■ **Work required**
Copy the rows from the line containing "The image size is (2576, 1366)." down to the line containing "pos(551,43)", replacing "sidebar" with "side panel" and leaving everything else unchanged.

□ □ □ □

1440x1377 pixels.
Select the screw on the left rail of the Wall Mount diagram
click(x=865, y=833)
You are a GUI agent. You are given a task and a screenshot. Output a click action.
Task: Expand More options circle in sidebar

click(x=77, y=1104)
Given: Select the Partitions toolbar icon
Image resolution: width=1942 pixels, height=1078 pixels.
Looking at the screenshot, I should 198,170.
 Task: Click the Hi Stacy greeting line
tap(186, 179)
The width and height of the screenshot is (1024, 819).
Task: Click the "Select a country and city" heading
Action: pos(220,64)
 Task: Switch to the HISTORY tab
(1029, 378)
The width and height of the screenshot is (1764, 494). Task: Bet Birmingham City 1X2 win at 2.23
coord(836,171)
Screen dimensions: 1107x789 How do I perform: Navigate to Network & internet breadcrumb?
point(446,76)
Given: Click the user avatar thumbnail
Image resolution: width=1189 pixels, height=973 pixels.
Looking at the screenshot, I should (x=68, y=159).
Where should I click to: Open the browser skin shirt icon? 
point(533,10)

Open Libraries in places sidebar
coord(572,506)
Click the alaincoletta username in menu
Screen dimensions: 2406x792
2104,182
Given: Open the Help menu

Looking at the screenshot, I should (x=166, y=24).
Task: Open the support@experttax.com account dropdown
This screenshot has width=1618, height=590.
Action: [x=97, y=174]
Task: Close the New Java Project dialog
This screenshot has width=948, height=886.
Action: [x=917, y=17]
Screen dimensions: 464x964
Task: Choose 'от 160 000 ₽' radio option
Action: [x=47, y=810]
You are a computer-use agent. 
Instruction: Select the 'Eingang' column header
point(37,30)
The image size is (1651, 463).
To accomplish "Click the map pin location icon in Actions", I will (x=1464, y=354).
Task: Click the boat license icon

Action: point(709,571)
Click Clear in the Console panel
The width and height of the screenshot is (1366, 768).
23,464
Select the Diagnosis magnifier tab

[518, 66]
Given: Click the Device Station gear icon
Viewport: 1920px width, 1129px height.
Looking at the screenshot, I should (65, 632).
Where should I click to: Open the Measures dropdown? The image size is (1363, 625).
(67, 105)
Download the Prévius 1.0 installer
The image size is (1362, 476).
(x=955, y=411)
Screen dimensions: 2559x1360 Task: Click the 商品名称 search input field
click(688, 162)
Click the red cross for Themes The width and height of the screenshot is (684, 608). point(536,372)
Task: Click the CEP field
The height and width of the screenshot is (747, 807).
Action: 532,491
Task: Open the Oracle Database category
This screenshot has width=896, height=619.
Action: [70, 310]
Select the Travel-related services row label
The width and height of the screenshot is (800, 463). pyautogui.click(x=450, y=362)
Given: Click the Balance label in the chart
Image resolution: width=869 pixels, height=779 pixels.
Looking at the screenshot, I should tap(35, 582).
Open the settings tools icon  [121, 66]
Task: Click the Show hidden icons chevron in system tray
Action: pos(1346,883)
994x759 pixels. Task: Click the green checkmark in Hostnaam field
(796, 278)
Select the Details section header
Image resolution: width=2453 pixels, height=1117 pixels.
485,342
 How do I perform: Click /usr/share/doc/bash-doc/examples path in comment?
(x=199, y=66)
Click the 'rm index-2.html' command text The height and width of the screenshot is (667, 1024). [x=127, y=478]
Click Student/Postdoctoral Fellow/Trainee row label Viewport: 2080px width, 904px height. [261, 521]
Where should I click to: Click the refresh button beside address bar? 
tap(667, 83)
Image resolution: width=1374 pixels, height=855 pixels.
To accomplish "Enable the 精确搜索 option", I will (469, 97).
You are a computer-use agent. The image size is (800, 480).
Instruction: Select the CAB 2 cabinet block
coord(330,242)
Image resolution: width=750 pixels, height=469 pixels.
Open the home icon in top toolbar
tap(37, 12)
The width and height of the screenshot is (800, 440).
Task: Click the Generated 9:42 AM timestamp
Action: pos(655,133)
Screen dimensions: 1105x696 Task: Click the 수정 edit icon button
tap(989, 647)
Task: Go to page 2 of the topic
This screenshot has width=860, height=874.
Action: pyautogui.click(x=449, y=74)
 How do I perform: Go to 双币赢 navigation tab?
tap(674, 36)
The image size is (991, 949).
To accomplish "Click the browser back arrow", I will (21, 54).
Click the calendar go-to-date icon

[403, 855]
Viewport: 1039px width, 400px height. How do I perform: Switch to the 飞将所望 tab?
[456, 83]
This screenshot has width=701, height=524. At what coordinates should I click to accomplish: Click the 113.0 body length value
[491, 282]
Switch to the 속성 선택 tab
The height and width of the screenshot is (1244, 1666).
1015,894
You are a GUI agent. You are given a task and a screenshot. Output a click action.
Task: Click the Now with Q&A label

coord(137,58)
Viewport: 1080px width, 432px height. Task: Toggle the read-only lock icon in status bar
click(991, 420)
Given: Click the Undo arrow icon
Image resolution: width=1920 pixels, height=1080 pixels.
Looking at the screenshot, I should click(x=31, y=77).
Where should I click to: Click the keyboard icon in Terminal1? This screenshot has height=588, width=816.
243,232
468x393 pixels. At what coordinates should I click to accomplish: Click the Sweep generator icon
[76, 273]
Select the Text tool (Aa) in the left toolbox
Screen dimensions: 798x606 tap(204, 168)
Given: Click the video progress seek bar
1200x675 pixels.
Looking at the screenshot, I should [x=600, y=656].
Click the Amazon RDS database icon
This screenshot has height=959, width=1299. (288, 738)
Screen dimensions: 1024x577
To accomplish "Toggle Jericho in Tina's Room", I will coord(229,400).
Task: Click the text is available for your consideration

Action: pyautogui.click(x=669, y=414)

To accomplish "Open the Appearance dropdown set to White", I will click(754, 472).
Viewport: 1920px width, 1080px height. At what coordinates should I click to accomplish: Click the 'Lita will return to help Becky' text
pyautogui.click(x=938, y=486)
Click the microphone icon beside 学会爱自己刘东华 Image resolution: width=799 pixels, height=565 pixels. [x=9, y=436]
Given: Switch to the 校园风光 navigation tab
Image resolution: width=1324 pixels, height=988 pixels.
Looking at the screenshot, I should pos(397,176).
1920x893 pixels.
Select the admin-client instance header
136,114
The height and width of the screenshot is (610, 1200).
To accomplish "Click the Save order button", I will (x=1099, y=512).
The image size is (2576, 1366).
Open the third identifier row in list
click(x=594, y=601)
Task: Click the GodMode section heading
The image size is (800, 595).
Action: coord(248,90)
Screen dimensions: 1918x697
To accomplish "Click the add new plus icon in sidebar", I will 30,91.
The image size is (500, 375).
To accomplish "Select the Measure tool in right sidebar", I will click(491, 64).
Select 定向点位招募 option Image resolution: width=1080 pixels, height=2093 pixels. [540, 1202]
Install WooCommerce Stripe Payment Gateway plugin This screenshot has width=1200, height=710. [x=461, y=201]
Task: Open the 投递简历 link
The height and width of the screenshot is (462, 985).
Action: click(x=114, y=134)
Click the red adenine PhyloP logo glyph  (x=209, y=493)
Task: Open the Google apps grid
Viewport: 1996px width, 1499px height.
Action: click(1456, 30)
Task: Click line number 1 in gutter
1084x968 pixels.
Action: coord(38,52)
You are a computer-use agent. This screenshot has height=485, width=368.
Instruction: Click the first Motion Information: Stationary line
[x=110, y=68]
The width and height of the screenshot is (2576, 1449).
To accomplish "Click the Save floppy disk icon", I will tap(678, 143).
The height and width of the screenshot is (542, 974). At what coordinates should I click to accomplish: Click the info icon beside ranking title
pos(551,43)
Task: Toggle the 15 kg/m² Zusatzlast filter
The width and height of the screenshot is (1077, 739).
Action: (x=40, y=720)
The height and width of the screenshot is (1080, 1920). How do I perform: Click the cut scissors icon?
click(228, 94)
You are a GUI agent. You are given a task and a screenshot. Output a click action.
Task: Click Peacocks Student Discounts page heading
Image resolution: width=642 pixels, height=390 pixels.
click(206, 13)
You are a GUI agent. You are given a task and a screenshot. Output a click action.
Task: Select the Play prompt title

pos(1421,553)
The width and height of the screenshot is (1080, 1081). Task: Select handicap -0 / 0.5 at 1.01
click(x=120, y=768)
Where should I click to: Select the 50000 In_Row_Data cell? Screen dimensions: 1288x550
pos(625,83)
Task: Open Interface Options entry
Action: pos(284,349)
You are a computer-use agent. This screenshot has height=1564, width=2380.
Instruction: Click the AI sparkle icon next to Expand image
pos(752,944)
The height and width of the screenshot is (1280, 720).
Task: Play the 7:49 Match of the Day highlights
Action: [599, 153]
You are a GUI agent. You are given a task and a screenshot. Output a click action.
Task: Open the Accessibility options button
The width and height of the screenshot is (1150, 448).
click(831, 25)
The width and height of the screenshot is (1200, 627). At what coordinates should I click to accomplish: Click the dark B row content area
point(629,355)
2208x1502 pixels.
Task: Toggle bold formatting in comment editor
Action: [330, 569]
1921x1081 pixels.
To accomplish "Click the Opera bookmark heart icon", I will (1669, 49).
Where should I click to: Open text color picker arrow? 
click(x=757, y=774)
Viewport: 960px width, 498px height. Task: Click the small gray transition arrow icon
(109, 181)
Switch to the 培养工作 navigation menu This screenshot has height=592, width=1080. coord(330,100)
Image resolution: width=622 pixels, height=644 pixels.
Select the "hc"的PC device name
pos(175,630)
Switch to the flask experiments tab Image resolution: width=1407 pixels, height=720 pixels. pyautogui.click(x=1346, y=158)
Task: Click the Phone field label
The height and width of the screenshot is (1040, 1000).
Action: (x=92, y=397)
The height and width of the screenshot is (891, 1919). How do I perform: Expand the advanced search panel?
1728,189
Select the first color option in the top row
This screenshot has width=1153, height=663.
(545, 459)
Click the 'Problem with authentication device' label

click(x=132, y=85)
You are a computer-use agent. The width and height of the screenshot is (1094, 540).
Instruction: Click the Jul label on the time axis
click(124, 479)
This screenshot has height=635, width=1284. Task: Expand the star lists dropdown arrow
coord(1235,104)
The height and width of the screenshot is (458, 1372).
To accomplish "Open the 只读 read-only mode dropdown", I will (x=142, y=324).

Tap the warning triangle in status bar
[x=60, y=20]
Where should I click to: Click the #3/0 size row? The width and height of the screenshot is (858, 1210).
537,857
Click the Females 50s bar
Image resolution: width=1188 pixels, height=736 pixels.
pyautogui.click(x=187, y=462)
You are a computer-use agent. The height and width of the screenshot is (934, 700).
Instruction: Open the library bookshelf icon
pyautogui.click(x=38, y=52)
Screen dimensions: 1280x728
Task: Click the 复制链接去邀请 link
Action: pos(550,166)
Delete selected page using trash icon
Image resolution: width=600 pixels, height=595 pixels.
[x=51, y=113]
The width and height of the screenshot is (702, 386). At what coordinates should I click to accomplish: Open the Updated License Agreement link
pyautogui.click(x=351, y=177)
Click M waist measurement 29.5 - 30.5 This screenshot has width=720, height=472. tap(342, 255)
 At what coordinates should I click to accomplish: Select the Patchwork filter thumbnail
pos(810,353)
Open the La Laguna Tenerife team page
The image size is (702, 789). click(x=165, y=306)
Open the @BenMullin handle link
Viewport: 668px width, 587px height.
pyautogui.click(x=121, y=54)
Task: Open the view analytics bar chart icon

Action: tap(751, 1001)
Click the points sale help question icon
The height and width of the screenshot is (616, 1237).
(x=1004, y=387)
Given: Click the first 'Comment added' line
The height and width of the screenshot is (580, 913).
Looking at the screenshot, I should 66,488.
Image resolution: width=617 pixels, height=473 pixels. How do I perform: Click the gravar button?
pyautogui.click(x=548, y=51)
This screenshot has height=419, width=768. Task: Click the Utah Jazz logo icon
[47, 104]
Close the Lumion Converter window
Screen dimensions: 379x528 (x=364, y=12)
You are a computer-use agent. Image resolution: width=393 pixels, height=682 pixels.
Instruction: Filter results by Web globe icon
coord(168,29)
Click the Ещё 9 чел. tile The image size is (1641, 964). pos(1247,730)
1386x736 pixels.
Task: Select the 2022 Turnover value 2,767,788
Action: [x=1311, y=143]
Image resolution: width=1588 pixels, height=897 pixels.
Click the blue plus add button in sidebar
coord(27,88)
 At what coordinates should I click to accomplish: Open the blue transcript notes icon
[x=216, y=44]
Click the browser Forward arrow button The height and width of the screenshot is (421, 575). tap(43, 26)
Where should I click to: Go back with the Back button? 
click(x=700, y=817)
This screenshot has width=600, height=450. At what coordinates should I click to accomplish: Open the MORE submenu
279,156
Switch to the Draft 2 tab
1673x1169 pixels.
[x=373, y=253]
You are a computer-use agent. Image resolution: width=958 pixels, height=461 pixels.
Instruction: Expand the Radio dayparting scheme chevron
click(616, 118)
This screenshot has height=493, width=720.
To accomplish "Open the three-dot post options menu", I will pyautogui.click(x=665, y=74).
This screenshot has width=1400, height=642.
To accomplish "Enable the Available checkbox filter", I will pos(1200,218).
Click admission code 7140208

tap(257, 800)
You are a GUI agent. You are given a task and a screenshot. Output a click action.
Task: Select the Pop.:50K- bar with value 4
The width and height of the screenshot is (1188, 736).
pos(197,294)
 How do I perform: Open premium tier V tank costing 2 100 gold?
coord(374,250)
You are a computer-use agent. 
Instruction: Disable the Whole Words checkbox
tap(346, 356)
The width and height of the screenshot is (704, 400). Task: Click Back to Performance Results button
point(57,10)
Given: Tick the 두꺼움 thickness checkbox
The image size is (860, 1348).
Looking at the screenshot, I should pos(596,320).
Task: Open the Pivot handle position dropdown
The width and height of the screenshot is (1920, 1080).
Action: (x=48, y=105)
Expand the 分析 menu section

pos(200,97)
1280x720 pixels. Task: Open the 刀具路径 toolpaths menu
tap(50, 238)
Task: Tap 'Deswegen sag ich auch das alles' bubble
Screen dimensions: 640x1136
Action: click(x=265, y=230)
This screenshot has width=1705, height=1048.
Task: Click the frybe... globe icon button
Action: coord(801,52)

□ □ □ □

■ **Exercise result**
The image size is (2576, 1366).
Open the third identifier row in list
click(x=594, y=601)
Task: Click the GodMode section heading
The image size is (800, 595).
Action: coord(248,90)
Screen dimensions: 1918x697
To accomplish "Click the add new plus icon in side panel", I will 30,91.
The image size is (500, 375).
To accomplish "Select the Measure tool in right side panel", I will click(491, 64).
Select 定向点位招募 option Image resolution: width=1080 pixels, height=2093 pixels. [540, 1202]
Install WooCommerce Stripe Payment Gateway plugin This screenshot has width=1200, height=710. [x=461, y=201]
Task: Open the 投递简历 link
The height and width of the screenshot is (462, 985).
Action: click(x=114, y=134)
Click the red adenine PhyloP logo glyph  (x=209, y=493)
Task: Open the Google apps grid
Viewport: 1996px width, 1499px height.
Action: click(1456, 30)
Task: Click line number 1 in gutter
1084x968 pixels.
Action: coord(38,52)
You are a computer-use agent. This screenshot has height=485, width=368.
Instruction: Click the first Motion Information: Stationary line
[x=110, y=68]
The width and height of the screenshot is (2576, 1449).
To accomplish "Click the Save floppy disk icon", I will tap(678, 143).
The height and width of the screenshot is (542, 974). At what coordinates should I click to accomplish: Click the info icon beside ranking title
pos(551,43)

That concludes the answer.